┌──

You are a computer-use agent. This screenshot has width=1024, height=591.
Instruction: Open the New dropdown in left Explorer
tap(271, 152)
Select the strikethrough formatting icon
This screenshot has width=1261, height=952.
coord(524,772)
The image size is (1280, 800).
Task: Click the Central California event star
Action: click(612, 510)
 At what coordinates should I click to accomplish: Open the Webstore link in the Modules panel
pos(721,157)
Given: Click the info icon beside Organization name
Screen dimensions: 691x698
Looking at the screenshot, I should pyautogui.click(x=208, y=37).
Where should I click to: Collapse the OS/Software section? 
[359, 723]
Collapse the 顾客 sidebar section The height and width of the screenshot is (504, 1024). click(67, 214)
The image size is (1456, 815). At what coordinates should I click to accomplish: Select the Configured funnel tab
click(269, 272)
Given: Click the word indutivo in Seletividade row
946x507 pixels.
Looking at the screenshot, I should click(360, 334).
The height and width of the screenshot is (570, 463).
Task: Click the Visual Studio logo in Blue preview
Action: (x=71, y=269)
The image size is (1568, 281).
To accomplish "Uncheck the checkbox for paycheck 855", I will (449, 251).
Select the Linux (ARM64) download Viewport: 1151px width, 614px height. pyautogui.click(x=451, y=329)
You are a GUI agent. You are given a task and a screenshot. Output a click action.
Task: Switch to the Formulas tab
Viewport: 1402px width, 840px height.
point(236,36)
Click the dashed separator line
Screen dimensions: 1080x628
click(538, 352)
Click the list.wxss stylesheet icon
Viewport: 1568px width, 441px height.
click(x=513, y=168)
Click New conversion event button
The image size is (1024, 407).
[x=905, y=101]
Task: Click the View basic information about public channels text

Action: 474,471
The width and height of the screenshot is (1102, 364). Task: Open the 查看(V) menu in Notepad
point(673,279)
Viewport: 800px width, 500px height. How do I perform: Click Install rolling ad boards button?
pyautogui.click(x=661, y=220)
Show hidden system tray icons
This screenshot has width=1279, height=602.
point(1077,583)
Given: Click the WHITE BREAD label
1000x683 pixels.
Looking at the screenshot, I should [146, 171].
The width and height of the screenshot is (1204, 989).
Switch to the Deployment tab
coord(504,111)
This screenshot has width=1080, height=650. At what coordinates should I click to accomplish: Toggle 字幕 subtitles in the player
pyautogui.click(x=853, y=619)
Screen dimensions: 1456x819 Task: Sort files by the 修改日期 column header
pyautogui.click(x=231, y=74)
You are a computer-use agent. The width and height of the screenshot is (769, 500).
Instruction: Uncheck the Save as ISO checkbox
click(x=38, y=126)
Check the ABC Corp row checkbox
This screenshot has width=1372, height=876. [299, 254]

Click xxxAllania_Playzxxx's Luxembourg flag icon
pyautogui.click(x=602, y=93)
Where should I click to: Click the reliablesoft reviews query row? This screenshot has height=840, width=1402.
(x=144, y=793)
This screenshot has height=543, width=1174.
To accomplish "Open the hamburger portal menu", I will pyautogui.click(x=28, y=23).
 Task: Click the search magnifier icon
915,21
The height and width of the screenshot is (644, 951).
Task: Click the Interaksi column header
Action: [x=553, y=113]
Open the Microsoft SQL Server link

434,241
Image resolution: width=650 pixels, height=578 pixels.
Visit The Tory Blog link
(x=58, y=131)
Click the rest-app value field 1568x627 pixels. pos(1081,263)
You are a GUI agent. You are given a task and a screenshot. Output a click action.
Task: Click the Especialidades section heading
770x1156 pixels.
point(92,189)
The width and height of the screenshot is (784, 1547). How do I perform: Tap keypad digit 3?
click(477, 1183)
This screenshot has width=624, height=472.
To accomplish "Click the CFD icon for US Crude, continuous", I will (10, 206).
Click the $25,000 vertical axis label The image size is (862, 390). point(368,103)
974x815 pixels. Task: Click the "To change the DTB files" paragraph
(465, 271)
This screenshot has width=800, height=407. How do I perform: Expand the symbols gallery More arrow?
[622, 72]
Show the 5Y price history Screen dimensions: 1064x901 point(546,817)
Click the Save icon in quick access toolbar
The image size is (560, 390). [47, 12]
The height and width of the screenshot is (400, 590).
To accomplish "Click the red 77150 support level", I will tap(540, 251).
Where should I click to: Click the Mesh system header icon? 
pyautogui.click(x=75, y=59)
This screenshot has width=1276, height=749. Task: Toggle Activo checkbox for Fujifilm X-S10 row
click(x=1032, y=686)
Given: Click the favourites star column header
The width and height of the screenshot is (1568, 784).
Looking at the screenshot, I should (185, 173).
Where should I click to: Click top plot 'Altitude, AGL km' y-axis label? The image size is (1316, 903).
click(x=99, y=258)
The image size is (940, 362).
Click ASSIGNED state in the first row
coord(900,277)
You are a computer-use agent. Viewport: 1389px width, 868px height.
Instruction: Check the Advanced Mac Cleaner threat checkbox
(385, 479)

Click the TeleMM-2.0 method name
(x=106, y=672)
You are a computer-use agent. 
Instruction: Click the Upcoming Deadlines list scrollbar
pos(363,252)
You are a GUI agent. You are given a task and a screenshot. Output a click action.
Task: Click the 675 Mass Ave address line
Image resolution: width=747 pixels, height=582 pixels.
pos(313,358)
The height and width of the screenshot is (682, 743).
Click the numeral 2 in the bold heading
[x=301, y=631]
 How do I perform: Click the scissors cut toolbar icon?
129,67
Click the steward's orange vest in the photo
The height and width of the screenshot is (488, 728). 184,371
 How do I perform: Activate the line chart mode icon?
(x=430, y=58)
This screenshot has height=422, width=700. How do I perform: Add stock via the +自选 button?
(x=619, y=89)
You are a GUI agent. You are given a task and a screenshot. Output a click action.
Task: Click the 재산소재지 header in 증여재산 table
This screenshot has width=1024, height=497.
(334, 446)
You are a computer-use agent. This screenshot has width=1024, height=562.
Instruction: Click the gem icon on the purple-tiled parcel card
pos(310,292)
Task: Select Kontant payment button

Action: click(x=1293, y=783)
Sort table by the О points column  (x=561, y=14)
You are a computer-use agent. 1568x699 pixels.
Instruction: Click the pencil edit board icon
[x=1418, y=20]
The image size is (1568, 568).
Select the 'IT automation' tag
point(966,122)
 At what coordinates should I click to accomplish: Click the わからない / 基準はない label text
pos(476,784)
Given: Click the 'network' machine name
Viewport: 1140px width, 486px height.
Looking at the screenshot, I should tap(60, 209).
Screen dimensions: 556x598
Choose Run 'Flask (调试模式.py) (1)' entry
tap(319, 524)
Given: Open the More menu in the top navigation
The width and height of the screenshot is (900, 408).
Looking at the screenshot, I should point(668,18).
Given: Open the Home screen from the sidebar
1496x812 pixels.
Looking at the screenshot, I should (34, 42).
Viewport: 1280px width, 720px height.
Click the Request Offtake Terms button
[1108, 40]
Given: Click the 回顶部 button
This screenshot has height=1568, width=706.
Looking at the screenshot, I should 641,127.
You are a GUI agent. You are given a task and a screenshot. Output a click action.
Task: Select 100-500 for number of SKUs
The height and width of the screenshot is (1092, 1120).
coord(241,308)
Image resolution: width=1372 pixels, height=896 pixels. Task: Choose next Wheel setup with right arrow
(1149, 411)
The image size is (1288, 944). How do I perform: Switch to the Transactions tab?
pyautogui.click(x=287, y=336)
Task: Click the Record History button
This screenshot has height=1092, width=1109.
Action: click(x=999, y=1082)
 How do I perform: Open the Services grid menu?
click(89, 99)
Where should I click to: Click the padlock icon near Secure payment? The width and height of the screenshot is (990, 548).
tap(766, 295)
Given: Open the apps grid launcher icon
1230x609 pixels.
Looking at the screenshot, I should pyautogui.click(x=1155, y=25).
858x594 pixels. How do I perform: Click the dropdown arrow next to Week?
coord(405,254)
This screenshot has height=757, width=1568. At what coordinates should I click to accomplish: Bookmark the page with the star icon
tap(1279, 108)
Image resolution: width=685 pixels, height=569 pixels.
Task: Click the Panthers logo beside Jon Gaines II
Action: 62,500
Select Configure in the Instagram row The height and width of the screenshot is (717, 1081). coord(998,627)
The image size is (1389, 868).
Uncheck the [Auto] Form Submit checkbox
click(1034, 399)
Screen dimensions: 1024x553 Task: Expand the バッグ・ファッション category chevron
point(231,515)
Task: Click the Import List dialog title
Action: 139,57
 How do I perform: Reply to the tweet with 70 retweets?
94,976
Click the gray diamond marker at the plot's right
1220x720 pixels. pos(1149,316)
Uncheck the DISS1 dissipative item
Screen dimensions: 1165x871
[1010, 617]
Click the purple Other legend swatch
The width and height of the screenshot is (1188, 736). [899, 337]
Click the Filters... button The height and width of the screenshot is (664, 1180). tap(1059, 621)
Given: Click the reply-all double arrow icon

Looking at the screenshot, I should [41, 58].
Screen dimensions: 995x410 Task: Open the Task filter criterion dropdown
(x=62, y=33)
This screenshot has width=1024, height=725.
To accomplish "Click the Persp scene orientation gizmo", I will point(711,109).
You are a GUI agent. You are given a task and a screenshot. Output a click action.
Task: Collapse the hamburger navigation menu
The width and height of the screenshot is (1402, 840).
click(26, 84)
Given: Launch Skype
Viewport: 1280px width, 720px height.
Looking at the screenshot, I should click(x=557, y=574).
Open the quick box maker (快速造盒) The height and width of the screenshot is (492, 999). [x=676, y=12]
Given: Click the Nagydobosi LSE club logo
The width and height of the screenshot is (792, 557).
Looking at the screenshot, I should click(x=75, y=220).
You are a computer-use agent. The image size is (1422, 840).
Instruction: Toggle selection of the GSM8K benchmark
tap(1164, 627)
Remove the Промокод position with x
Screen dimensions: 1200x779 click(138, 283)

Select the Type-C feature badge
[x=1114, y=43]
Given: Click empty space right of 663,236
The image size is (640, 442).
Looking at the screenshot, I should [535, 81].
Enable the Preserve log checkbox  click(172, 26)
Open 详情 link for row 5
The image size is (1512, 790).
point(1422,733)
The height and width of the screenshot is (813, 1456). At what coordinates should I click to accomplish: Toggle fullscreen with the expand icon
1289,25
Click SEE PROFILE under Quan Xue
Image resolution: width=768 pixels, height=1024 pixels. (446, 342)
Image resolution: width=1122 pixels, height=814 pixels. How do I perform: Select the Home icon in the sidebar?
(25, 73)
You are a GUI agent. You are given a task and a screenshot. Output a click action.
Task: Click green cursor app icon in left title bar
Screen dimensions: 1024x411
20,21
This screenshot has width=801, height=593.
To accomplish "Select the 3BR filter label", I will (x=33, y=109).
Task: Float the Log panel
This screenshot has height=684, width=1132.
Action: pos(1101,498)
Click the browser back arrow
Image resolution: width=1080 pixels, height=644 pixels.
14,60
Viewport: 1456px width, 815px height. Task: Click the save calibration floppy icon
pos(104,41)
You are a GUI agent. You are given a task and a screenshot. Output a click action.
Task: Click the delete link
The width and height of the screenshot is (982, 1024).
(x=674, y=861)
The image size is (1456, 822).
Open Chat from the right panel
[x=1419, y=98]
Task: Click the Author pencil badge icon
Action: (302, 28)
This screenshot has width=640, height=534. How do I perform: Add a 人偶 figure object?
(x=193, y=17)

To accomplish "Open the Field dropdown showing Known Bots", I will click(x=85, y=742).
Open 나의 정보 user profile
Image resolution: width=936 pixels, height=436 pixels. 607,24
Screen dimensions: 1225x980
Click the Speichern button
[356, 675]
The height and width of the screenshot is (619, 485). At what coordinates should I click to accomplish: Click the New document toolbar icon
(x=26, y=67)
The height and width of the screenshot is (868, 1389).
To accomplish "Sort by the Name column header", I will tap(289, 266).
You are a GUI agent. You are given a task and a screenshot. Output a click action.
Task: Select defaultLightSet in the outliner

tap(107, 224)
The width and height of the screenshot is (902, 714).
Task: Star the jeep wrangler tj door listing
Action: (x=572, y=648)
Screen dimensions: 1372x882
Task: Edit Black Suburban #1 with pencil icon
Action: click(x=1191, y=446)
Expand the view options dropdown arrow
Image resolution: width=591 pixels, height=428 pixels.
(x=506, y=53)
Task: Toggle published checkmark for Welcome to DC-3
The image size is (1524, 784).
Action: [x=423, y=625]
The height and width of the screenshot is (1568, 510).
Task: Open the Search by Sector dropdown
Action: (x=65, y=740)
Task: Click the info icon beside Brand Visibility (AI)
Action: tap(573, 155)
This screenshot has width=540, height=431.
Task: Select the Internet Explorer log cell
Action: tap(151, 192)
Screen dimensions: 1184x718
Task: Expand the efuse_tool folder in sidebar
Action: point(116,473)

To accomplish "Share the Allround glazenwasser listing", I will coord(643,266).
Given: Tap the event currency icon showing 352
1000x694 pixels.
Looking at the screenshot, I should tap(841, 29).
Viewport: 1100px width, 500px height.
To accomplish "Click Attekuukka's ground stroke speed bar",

└──

### Task description
Put every line from the start of the records through the line containing "click(269, 272)" into a Markdown table with the columns Number and Entry, skipping any blank lines.

### Output of the exercise
| Number | Entry |
|---|---|
| 1 | You are a computer-use agent. This screenshot has width=1024, height=591. |
| 2 | Instruction: Open the New dropdown in left Explorer |
| 3 | tap(271, 152) |
| 4 | Select the strikethrough formatting icon |
| 5 | This screenshot has width=1261, height=952. |
| 6 | coord(524,772) |
| 7 | The image size is (1280, 800). |
| 8 | Task: Click the Central California event star |
| 9 | Action: click(612, 510) |
| 10 |  At what coordinates should I click to accomplish: Open the Webstore link in the Modules panel |
| 11 | pos(721,157) |
| 12 | Given: Click the info icon beside Organization name |
| 13 | Screen dimensions: 691x698 |
| 14 | Looking at the screenshot, I should pyautogui.click(x=208, y=37). |
| 15 | Where should I click to: Collapse the OS/Software section?  |
| 16 | [359, 723] |
| 17 | Collapse the 顾客 sidebar section The height and width of the screenshot is (504, 1024). click(67, 214) |
| 18 | The image size is (1456, 815). At what coordinates should I click to accomplish: Select the Configured funnel tab |
| 19 | click(269, 272) |